→ **DIRECTIONS FOR THIS TASK**
Each line of the listing that contains "computer" should be found and copied.
--- START ---
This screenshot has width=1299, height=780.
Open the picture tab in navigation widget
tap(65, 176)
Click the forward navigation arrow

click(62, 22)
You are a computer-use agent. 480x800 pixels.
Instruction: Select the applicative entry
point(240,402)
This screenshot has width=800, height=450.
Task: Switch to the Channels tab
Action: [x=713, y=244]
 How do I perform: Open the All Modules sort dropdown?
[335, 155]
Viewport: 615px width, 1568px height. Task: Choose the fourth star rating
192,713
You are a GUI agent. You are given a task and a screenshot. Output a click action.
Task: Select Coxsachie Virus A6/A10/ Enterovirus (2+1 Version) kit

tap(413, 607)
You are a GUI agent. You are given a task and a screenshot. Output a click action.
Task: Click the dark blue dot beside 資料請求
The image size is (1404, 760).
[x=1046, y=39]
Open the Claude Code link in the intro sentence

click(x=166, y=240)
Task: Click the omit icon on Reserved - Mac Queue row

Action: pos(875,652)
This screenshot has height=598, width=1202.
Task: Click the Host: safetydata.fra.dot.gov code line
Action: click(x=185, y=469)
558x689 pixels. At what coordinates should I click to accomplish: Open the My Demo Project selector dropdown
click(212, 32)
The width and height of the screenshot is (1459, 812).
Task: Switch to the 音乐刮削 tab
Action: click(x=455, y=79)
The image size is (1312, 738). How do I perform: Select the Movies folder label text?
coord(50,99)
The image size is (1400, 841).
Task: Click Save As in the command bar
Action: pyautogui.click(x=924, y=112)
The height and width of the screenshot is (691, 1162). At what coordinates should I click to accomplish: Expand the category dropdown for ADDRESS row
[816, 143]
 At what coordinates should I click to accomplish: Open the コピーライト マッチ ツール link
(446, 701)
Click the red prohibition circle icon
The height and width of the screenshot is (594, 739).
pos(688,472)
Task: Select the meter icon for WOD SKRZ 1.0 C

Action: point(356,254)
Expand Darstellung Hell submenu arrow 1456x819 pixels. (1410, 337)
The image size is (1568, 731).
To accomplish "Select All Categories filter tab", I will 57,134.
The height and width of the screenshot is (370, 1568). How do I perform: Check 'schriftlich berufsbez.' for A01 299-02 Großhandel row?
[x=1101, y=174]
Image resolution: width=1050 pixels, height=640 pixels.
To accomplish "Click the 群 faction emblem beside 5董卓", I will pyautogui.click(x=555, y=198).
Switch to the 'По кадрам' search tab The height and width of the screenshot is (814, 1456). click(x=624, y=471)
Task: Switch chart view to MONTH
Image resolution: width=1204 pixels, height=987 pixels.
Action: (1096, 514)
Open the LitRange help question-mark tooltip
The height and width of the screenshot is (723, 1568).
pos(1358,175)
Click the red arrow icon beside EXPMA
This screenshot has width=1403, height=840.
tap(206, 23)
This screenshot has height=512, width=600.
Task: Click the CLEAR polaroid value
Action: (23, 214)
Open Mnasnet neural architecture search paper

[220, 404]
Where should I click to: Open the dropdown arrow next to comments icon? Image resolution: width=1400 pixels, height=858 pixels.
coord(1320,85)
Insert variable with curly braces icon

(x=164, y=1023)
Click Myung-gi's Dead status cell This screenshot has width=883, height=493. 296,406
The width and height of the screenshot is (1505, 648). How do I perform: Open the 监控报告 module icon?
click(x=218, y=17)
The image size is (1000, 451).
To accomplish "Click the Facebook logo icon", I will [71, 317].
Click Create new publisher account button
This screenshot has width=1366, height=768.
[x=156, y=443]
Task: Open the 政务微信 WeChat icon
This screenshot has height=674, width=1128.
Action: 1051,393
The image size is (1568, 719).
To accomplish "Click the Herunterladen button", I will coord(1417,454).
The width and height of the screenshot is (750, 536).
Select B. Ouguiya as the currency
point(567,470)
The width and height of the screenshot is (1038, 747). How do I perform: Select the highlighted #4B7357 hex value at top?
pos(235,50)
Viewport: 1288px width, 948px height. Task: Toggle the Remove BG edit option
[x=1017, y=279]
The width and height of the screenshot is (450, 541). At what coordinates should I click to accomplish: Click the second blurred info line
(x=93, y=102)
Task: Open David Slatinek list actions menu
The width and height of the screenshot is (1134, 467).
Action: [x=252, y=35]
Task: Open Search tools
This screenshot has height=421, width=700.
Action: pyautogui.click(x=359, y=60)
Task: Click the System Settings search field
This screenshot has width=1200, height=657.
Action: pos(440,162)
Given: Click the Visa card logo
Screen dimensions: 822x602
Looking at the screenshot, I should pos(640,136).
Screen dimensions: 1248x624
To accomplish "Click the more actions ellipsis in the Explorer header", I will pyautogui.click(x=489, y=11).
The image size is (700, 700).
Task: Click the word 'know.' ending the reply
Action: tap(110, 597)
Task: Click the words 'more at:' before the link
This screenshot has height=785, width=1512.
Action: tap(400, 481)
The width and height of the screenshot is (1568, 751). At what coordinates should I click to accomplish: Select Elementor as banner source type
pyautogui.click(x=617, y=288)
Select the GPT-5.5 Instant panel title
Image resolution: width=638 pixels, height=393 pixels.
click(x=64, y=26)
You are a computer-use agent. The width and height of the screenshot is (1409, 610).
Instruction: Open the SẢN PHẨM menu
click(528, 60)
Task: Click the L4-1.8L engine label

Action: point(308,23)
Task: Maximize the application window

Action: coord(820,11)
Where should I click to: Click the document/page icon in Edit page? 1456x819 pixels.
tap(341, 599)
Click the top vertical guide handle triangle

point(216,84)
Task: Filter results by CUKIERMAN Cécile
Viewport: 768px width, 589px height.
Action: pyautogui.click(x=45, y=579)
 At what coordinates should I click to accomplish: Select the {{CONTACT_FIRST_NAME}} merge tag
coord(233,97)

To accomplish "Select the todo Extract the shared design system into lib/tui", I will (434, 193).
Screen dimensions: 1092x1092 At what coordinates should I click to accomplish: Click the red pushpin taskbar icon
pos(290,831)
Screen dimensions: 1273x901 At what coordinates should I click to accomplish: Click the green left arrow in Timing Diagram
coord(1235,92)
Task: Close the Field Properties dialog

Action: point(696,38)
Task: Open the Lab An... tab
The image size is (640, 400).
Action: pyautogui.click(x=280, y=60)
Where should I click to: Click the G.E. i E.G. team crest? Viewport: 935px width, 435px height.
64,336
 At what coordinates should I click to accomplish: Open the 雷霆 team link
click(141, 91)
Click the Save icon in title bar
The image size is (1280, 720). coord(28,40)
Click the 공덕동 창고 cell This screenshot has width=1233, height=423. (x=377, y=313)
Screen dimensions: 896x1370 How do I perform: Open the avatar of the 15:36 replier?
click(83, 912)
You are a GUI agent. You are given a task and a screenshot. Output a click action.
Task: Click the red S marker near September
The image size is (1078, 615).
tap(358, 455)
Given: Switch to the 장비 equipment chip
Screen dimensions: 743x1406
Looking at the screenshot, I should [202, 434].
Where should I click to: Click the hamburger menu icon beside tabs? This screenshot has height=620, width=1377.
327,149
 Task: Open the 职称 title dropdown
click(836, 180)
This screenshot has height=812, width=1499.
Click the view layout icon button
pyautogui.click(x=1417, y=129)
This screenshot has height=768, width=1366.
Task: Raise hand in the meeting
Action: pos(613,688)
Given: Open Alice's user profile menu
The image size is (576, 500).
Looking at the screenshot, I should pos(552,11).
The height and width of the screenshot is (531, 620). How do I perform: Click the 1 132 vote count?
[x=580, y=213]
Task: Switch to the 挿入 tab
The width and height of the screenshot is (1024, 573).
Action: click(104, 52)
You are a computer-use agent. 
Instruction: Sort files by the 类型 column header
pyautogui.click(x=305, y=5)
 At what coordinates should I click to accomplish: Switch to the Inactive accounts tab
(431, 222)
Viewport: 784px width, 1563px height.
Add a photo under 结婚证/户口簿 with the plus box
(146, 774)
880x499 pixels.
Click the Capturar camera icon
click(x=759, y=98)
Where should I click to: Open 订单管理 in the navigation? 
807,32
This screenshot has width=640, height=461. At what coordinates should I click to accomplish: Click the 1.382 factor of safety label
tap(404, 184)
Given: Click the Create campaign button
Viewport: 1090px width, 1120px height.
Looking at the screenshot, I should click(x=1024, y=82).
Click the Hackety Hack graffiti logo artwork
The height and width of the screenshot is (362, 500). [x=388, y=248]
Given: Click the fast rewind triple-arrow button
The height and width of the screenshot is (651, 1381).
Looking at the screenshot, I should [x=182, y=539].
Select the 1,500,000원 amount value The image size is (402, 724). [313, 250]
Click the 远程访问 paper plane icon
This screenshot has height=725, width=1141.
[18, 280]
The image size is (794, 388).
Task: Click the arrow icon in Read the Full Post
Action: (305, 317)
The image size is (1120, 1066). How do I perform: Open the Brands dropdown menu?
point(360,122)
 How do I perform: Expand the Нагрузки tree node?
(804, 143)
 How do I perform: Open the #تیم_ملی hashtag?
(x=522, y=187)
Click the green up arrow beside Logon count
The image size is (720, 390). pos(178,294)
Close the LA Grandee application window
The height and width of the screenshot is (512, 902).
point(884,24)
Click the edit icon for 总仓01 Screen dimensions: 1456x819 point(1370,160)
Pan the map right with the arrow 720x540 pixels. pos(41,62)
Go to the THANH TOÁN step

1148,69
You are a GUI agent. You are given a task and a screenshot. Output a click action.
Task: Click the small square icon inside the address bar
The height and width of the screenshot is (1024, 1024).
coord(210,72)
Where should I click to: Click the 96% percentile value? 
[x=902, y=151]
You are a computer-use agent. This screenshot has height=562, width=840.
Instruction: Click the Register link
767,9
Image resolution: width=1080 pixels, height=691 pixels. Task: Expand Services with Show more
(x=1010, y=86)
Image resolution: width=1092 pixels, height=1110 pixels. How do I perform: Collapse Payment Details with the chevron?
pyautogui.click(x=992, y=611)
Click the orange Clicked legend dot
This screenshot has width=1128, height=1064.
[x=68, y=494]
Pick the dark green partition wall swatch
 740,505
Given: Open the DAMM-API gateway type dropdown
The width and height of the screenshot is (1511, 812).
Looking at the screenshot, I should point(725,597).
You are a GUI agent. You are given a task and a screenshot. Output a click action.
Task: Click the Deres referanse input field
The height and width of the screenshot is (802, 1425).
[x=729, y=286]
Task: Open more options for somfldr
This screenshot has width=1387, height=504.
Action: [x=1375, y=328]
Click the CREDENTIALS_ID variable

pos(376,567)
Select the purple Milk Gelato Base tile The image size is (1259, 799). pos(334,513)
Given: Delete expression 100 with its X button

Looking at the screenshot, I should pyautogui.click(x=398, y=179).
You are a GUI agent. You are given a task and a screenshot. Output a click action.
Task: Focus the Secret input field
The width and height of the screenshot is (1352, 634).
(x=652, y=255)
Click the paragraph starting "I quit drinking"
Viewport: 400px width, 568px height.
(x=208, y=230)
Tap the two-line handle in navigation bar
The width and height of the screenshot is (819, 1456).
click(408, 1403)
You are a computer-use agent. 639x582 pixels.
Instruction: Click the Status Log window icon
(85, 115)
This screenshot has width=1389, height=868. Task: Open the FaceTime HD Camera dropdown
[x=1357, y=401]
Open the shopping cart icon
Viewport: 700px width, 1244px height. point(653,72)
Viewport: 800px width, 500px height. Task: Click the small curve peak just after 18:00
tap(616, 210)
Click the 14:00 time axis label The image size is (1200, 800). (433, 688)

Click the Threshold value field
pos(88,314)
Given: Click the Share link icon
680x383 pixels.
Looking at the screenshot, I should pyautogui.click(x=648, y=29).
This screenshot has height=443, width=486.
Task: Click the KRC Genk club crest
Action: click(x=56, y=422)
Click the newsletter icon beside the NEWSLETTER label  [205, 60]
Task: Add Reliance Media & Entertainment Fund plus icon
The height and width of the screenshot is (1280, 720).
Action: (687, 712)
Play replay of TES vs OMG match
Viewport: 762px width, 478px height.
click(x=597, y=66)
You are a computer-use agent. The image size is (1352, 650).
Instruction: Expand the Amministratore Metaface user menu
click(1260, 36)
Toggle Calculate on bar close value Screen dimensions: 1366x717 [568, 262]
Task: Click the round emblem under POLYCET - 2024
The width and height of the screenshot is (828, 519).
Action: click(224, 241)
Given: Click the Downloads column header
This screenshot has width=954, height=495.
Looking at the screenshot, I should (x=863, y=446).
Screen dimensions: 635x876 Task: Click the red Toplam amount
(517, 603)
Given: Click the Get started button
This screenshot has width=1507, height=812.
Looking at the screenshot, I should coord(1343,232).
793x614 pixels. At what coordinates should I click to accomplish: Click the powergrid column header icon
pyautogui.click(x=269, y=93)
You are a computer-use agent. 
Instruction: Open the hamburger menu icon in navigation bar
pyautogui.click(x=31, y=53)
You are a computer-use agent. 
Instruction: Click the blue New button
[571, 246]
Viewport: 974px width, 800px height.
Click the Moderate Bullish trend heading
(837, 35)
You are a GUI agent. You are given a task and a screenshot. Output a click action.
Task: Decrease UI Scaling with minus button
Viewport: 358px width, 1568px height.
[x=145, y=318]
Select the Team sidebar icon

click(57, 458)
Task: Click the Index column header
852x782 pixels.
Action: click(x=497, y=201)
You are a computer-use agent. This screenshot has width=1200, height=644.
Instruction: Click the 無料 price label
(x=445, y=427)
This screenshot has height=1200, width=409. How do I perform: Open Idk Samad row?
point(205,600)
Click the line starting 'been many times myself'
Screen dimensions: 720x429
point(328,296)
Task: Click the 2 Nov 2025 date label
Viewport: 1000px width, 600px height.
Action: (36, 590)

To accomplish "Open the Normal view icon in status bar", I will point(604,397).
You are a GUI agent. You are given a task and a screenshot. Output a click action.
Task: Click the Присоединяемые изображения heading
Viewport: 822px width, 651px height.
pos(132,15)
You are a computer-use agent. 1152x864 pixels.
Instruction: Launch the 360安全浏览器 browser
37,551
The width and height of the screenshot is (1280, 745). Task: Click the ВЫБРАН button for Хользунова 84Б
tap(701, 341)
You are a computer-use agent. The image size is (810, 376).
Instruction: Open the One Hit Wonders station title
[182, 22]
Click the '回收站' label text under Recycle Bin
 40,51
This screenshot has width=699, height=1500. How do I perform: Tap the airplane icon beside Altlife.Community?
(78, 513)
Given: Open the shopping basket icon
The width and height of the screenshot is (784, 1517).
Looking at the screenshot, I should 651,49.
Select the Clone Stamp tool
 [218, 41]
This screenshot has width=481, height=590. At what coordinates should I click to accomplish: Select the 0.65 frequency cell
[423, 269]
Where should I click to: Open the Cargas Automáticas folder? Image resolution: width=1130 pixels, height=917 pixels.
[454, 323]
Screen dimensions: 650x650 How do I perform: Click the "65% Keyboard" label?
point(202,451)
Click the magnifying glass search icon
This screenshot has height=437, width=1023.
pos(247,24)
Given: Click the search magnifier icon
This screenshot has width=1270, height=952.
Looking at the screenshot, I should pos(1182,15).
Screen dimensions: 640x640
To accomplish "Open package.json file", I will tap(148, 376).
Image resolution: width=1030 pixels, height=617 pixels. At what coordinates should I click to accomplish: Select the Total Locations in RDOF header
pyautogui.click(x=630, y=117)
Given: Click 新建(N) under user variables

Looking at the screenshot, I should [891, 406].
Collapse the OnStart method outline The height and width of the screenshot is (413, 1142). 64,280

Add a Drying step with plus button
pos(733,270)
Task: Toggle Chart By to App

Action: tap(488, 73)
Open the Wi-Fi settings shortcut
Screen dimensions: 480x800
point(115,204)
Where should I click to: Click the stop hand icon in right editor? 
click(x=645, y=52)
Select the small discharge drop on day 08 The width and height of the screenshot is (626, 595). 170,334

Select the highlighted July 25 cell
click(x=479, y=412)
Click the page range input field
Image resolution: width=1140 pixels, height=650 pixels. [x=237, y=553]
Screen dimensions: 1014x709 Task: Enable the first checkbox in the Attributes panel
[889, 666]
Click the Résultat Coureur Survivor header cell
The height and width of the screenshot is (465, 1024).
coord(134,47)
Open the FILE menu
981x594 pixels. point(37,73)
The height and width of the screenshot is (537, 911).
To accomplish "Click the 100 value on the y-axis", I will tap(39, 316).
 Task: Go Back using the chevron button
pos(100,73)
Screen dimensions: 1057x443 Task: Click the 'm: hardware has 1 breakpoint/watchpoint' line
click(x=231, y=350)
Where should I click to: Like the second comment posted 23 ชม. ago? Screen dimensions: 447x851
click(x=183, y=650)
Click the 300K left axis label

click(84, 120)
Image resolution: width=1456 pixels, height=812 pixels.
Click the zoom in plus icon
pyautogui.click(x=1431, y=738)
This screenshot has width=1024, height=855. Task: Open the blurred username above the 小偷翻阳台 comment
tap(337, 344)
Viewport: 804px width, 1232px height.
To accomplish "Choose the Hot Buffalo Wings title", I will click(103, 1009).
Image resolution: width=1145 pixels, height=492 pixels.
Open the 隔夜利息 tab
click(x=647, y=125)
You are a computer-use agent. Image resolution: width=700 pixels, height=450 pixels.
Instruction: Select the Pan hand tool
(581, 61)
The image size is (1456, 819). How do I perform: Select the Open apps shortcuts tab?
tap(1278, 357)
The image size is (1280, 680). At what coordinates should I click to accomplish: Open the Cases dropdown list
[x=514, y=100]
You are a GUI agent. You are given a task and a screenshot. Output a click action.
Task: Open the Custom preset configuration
--- END ---
→ **WORKED SOLUTION**
You are a computer-use agent. 480x800 pixels.
You are a computer-use agent. The width and height of the screenshot is (1409, 610).
You are a computer-use agent. 
You are a computer-use agent. This screenshot has height=562, width=840.
You are a computer-use agent. 639x582 pixels.
You are a computer-use agent. The image size is (1352, 650).
You are a computer-use agent. 
You are a computer-use agent. 
You are a computer-use agent. This screenshot has width=1200, height=644.
You are a computer-use agent. 1152x864 pixels.
You are a computer-use agent. The image size is (810, 376).
You are a computer-use agent. Image resolution: width=700 pixels, height=450 pixels.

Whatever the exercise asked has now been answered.